Thursday, April 14, 2011

Florida House Committee Passes Amended Bill to Create a Presidential Primary Date-Setting Committee

As expected, an amendment was offered this morning in the Florida House State Affairs Committee to create a Presidential Preference Primary Date Setting Committee. The 10 person group -- staffed with members chosen by the Speaker of the House, President of the Senate and Governor -- would have until October 1 to select a date for the Sunshine state's presidential primary. This provides the state with some timing flexibility by breaking the decision out of the confines of the short period of time in which the Florida legislature is in session.

The amendment was added to HB 1355 by voice vote and the committee substitute was then passed by the State Affairs Committee by a vote of 12-6. That bill is a controversial elections bill that has seen and will see on the floor of the House and in the Senate if it passes resistance by the Democratic minority (via Travis Pillow at The Florida Independent).
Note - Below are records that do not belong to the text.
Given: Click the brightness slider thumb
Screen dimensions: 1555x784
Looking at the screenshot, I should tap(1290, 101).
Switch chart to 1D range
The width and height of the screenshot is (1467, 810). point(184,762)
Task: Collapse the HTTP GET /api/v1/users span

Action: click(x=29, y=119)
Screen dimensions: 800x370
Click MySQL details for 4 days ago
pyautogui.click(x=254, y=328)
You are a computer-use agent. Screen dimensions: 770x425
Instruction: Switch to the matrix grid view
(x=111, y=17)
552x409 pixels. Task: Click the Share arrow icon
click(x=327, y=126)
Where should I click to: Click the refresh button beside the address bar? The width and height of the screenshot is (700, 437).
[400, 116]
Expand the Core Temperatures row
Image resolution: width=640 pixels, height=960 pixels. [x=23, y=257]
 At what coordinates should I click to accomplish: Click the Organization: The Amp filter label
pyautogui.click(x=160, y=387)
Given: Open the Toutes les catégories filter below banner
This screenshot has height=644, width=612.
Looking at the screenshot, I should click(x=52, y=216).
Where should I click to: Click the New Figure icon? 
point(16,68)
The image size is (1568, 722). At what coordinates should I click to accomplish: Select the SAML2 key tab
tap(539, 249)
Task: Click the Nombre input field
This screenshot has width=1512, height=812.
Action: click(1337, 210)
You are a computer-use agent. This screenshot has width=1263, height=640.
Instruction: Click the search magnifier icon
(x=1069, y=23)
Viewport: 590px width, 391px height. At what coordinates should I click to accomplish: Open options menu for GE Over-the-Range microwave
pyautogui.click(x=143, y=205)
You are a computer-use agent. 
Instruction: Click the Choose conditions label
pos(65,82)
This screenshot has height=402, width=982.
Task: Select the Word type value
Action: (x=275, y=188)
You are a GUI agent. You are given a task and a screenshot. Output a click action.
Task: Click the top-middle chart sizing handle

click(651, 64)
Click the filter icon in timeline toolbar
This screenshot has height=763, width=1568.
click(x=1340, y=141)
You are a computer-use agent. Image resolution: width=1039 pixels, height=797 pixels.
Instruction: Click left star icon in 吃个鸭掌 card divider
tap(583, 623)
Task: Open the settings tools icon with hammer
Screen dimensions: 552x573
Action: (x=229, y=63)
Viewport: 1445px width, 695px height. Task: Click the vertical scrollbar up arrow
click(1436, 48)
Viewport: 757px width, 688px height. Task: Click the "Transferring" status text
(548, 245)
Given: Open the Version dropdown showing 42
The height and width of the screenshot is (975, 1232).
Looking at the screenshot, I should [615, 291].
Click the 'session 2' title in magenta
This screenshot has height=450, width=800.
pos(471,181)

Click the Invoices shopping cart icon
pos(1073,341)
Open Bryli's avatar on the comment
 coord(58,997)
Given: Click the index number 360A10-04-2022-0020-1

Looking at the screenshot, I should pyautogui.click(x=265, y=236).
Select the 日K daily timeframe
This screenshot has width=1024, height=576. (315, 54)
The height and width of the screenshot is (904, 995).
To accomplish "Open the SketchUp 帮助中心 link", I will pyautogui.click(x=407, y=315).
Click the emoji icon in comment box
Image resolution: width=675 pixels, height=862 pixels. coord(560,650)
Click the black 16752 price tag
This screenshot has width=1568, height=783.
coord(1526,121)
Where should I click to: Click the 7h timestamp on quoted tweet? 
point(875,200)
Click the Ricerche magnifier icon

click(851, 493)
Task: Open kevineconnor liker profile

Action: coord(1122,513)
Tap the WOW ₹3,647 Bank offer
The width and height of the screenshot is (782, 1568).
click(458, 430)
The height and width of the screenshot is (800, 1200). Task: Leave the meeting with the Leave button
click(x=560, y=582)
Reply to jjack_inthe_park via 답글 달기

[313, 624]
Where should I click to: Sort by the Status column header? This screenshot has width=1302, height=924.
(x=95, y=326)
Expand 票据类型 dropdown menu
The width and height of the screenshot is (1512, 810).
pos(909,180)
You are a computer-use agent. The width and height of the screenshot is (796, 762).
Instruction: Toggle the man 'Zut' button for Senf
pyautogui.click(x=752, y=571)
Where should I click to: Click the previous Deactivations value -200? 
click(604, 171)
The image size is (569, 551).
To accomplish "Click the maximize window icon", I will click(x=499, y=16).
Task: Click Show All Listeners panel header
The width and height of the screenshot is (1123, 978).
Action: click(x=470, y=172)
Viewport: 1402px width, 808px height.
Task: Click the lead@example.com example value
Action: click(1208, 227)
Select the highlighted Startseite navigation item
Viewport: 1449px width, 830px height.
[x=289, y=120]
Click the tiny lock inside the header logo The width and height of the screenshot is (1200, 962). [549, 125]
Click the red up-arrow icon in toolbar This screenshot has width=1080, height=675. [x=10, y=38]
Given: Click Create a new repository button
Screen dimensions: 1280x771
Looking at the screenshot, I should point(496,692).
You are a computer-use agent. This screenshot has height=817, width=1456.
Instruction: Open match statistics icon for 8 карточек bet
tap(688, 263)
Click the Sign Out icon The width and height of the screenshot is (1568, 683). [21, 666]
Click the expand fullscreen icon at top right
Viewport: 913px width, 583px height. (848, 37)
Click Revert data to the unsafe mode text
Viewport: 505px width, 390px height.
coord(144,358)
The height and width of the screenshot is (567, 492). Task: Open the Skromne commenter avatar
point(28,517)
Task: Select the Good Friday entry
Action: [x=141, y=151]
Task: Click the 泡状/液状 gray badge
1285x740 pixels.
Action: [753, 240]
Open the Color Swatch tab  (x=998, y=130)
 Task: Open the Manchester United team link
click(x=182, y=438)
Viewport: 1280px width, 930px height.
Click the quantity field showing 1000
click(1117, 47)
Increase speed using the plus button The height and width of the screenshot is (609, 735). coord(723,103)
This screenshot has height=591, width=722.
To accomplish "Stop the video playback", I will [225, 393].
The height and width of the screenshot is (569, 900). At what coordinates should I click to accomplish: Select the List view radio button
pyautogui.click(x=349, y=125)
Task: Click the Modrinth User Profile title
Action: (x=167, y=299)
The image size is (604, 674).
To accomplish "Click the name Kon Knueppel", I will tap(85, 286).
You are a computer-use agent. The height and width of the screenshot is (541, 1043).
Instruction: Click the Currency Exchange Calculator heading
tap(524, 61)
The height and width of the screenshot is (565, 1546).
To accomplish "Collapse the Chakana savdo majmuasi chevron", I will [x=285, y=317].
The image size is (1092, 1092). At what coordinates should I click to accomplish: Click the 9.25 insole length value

Among other things, the bill would require people who change their addresses on election day to vote by provisional ballot and impose new regulations on groups that register voters. It would also dampen the prospects of citizen-sponsored ballot initiatives, shortening the time signatures are valid from four years to two.
Republican support should push it and the primary committee-creating committee provision through the legislature and to Republican Governor Rick Scott's desk.

The Florida legislature is set to adjourn on May 6.